## BRANO FORNITO
Attualmente sono un freelance, lavoro nel mondo della birra e scrivo di birra. Il prodotto a cui sono legato è “Cronache di Birra”, che esiste da ormai undici anni, poi faccio anche consulenze in questo ambiente: sono docente, giudice in concorsi, organizzatore d’eventi legati alla birra: questo è il mio curriculum nell’ambito birraio. L’idea di diventare un cronista mi è venuta undici anni fa quando avevo già sviluppato una certa passione: dopo alcuni anni che bevevo già birra artigianale e m’informavo on-line, sui libri e nei viaggi (che è il modo migliore per imparare), vedevo che quello che mancava nella birra artigianale era un blog tematico sulla birra, cioè che raccontasse quotidianamente quello che succedeva nel mondo della birra. Lavorando come programmatore informatico, mi capitava di leggere i blog tematici sul mio lavoro e allora pensai: perché non fare qualcosa del genere declinato nel mondo della birra? Quindi aprii il blog “Cronache di birra”.

(Record da una raccolta di dati)
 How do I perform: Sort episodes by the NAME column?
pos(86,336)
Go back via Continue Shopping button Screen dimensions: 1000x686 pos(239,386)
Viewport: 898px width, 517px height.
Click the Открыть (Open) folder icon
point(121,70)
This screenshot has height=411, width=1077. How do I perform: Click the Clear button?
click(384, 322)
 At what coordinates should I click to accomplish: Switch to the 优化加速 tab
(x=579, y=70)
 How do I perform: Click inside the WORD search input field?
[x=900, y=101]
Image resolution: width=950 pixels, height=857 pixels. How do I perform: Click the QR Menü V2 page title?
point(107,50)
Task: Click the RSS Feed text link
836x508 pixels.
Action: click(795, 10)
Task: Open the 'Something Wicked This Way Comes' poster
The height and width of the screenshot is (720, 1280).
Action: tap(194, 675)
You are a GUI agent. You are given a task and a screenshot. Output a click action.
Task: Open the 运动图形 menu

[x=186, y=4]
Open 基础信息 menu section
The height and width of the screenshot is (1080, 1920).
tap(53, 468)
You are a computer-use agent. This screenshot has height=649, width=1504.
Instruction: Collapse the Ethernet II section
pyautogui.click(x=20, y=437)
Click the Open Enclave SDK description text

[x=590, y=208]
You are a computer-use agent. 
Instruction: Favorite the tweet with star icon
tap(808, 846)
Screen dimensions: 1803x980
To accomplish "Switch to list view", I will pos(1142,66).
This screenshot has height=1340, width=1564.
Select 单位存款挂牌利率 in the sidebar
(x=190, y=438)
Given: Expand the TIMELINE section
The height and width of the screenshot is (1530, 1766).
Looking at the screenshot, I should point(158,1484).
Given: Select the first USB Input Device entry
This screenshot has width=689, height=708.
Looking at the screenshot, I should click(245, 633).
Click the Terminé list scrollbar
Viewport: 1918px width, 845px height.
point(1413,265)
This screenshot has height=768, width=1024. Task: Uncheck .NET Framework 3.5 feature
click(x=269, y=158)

## ESERCIZIO ASSEGNATO 1
Rispondi alle seguenti domande sul brano dedicato alla birra.
(a) Da quanti anni esiste "Cronache di Birra"?
(b) Che lavoro svolgeva chi scrive quando leggeva blog tematici sul proprio mestiere?
(c) Quale modo di informarsi viene indicato come il migliore per imparare?
## ESERCIZIO ASSEGNATO 2
Continua il brano sulla birra proseguendo dopo la sua ultima frase.

## RISULTATO 1
(a) Da undici anni.
(b) Il programmatore informatico.
(c) I viaggi.

## RISULTATO 2
Perché hai deciso di pubblicare il libro “Cronache di Birra”? Raccontacelo un po’: perché non deve mancare nelle nostre librerie?

Ho deciso di pubblicarlo perché si avvicinavano i dieci anni del sito, avevo voglia di fare qualcosa di particolare per l’occasione. All’inizio non avevo le idee tanto chiare: un evento mi sembrava un po’ limitativo, una birra l’avevo già fatta per i cinque anni, era già un’esperienza acquisita e non valeva la penna replicarla. E allora, ragionando su qual è il significato di dieci anni di sito per me e per la birra, mi sono accorto che se tu ripercorrevi tutti gli articoli che ho scritto ogni giorno su questo mondo potevi ricostruire l’evoluzione dell’ultimo decennio della birra artigianale italiana. Quindi l’idea è stata quella di creare una sorta di antologia, raccogliendo 6-7 articoli per anno degli ultimi 10 anni e quindi ricostruire un po’ l’evoluzione del nostro mondo mettendo anche qualche pezzo di cultura birraria.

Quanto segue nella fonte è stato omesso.